> _Records on finding words and elements_:
- - -
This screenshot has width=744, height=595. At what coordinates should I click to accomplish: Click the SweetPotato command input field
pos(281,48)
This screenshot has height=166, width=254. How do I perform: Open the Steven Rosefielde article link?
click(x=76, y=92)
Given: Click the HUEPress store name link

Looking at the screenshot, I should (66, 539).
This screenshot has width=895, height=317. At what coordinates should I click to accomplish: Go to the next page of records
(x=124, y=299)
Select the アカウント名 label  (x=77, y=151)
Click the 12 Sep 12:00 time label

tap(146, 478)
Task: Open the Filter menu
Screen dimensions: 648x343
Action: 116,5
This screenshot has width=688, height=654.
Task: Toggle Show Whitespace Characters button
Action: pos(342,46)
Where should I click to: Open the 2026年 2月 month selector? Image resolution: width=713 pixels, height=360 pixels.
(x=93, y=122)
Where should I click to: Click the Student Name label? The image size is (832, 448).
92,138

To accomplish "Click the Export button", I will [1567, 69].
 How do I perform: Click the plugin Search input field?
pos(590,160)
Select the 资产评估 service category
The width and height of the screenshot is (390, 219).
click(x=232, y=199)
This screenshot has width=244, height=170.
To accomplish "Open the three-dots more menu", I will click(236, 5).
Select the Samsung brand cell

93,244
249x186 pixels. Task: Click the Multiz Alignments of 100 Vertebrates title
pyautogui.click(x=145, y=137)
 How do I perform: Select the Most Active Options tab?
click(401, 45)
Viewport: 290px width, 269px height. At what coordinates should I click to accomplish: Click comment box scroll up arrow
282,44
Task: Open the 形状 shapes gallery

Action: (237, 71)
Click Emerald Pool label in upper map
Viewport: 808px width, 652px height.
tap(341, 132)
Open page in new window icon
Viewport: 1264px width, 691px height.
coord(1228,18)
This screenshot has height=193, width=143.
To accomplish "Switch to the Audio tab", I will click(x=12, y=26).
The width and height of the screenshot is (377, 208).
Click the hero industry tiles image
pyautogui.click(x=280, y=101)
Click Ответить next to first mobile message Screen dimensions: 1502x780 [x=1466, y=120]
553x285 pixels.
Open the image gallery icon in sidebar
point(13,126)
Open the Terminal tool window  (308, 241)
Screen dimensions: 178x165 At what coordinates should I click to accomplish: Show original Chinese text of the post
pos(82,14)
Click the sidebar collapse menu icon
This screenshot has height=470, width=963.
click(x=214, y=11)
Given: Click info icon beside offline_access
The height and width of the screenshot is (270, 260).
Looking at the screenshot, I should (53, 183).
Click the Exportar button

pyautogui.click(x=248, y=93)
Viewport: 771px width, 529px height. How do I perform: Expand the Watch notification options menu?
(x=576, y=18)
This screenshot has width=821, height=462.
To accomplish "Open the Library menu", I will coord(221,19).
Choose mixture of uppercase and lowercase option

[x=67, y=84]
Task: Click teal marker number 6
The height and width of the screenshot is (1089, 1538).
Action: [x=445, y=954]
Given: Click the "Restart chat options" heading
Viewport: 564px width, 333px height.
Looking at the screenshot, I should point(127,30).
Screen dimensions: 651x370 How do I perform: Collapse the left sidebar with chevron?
- - -
> _TASK BRIEF_: Copy all of the records above line for line, without changing anything.

> _CORRECT RESULT_:
This screenshot has width=744, height=595. At what coordinates should I click to accomplish: Click the SweetPotato command input field
pos(281,48)
This screenshot has height=166, width=254. How do I perform: Open the Steven Rosefielde article link?
click(x=76, y=92)
Given: Click the HUEPress store name link

Looking at the screenshot, I should (66, 539).
This screenshot has width=895, height=317. At what coordinates should I click to accomplish: Go to the next page of records
(x=124, y=299)
Select the アカウント名 label  (x=77, y=151)
Click the 12 Sep 12:00 time label

tap(146, 478)
Task: Open the Filter menu
Screen dimensions: 648x343
Action: 116,5
This screenshot has width=688, height=654.
Task: Toggle Show Whitespace Characters button
Action: pos(342,46)
Where should I click to: Open the 2026年 2月 month selector? Image resolution: width=713 pixels, height=360 pixels.
(x=93, y=122)
Where should I click to: Click the Student Name label? The image size is (832, 448).
92,138

To accomplish "Click the Export button", I will [1567, 69].
 How do I perform: Click the plugin Search input field?
pos(590,160)
Select the 资产评估 service category
The width and height of the screenshot is (390, 219).
click(x=232, y=199)
This screenshot has width=244, height=170.
To accomplish "Open the three-dots more menu", I will click(236, 5).
Select the Samsung brand cell

93,244
249x186 pixels. Task: Click the Multiz Alignments of 100 Vertebrates title
pyautogui.click(x=145, y=137)
 How do I perform: Select the Most Active Options tab?
click(401, 45)
Viewport: 290px width, 269px height. At what coordinates should I click to accomplish: Click comment box scroll up arrow
282,44
Task: Open the 形状 shapes gallery

Action: (237, 71)
Click Emerald Pool label in upper map
Viewport: 808px width, 652px height.
tap(341, 132)
Open page in new window icon
Viewport: 1264px width, 691px height.
coord(1228,18)
This screenshot has height=193, width=143.
To accomplish "Switch to the Audio tab", I will click(x=12, y=26).
The width and height of the screenshot is (377, 208).
Click the hero industry tiles image
pyautogui.click(x=280, y=101)
Click Ответить next to first mobile message Screen dimensions: 1502x780 [x=1466, y=120]
553x285 pixels.
Open the image gallery icon in sidebar
point(13,126)
Open the Terminal tool window  (308, 241)
Screen dimensions: 178x165 At what coordinates should I click to accomplish: Show original Chinese text of the post
pos(82,14)
Click the sidebar collapse menu icon
This screenshot has height=470, width=963.
click(x=214, y=11)
Given: Click info icon beside offline_access
The height and width of the screenshot is (270, 260).
Looking at the screenshot, I should (53, 183).
Click the Exportar button

pyautogui.click(x=248, y=93)
Viewport: 771px width, 529px height. How do I perform: Expand the Watch notification options menu?
(x=576, y=18)
This screenshot has width=821, height=462.
To accomplish "Open the Library menu", I will coord(221,19).
Choose mixture of uppercase and lowercase option

[x=67, y=84]
Task: Click teal marker number 6
The height and width of the screenshot is (1089, 1538).
Action: [x=445, y=954]
Given: Click the "Restart chat options" heading
Viewport: 564px width, 333px height.
Looking at the screenshot, I should point(127,30).
Screen dimensions: 651x370 How do I perform: Collapse the left sidebar with chevron?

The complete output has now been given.